--- Data Enclosed Below ---
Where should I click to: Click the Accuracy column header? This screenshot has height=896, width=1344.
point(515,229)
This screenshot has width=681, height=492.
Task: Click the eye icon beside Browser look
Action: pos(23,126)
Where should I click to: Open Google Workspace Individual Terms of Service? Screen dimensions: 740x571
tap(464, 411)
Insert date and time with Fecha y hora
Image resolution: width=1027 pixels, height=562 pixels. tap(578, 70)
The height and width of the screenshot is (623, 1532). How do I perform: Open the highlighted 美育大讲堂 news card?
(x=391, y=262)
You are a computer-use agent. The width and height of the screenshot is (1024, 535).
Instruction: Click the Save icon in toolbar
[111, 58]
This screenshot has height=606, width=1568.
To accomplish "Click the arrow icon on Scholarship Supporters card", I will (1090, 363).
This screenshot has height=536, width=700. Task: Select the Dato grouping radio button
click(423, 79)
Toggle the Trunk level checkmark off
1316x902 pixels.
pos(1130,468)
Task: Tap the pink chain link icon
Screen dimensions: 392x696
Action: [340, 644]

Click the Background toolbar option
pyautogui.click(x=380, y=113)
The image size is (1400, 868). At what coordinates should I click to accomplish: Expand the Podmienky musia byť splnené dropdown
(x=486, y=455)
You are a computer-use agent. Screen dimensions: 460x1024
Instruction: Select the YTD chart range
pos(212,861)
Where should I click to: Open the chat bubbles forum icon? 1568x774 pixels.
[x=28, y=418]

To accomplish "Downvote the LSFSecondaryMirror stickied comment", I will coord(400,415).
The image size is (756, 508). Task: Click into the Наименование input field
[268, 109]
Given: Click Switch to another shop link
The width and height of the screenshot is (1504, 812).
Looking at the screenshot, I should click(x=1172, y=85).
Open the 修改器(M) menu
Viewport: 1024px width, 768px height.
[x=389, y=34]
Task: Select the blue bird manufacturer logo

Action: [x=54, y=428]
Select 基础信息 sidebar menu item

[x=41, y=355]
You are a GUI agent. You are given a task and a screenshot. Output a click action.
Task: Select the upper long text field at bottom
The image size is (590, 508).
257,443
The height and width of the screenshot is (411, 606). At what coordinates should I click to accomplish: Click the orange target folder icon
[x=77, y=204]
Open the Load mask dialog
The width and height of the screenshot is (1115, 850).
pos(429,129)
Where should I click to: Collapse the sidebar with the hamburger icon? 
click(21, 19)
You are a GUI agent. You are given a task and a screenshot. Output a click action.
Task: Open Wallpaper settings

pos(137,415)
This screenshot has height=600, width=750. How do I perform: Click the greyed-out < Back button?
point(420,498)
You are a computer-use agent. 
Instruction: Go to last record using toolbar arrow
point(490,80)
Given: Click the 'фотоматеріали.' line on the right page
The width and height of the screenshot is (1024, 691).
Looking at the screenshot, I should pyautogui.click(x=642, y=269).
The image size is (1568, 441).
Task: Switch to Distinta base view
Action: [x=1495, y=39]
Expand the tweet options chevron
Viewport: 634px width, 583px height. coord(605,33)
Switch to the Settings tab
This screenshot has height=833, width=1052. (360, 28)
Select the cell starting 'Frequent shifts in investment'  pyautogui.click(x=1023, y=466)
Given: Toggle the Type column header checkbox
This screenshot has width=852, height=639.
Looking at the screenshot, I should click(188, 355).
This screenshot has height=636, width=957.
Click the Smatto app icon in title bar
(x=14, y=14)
--- End of Enclosed Data ---
### [The problem]
Return the listing above in full, character for character.

### [Task output]
Where should I click to: Click the Accuracy column header? This screenshot has height=896, width=1344.
point(515,229)
This screenshot has width=681, height=492.
Task: Click the eye icon beside Browser look
Action: pos(23,126)
Where should I click to: Open Google Workspace Individual Terms of Service? Screen dimensions: 740x571
tap(464, 411)
Insert date and time with Fecha y hora
Image resolution: width=1027 pixels, height=562 pixels. tap(578, 70)
The height and width of the screenshot is (623, 1532). How do I perform: Open the highlighted 美育大讲堂 news card?
(x=391, y=262)
You are a computer-use agent. The width and height of the screenshot is (1024, 535).
Instruction: Click the Save icon in toolbar
[111, 58]
This screenshot has height=606, width=1568.
To accomplish "Click the arrow icon on Scholarship Supporters card", I will (1090, 363).
This screenshot has height=536, width=700. Task: Select the Dato grouping radio button
click(423, 79)
Toggle the Trunk level checkmark off
1316x902 pixels.
pos(1130,468)
Task: Tap the pink chain link icon
Screen dimensions: 392x696
Action: [340, 644]

Click the Background toolbar option
pyautogui.click(x=380, y=113)
The image size is (1400, 868). At what coordinates should I click to accomplish: Expand the Podmienky musia byť splnené dropdown
(x=486, y=455)
You are a computer-use agent. Screen dimensions: 460x1024
Instruction: Select the YTD chart range
pos(212,861)
Where should I click to: Open the chat bubbles forum icon? 1568x774 pixels.
[x=28, y=418]

To accomplish "Downvote the LSFSecondaryMirror stickied comment", I will coord(400,415).
The image size is (756, 508). Task: Click into the Наименование input field
[268, 109]
Given: Click Switch to another shop link
The width and height of the screenshot is (1504, 812).
Looking at the screenshot, I should click(x=1172, y=85).
Open the 修改器(M) menu
Viewport: 1024px width, 768px height.
[x=389, y=34]
Task: Select the blue bird manufacturer logo

Action: [x=54, y=428]
Select 基础信息 sidebar menu item

[x=41, y=355]
You are a GUI agent. You are given a task and a screenshot. Output a click action.
Task: Select the upper long text field at bottom
The image size is (590, 508).
257,443
The height and width of the screenshot is (411, 606). At what coordinates should I click to accomplish: Click the orange target folder icon
[x=77, y=204]
Open the Load mask dialog
The width and height of the screenshot is (1115, 850).
pos(429,129)
Where should I click to: Collapse the sidebar with the hamburger icon? 
click(21, 19)
You are a GUI agent. You are given a task and a screenshot. Output a click action.
Task: Open Wallpaper settings

pos(137,415)
This screenshot has height=600, width=750. How do I perform: Click the greyed-out < Back button?
point(420,498)
You are a computer-use agent. 
Instruction: Go to last record using toolbar arrow
point(490,80)
Given: Click the 'фотоматеріали.' line on the right page
The width and height of the screenshot is (1024, 691).
Looking at the screenshot, I should pyautogui.click(x=642, y=269).
The image size is (1568, 441).
Task: Switch to Distinta base view
Action: [x=1495, y=39]
Expand the tweet options chevron
Viewport: 634px width, 583px height. coord(605,33)
Switch to the Settings tab
This screenshot has height=833, width=1052. (360, 28)
Select the cell starting 'Frequent shifts in investment'  pyautogui.click(x=1023, y=466)
Given: Toggle the Type column header checkbox
This screenshot has width=852, height=639.
Looking at the screenshot, I should click(188, 355).
This screenshot has height=636, width=957.
Click the Smatto app icon in title bar
(x=14, y=14)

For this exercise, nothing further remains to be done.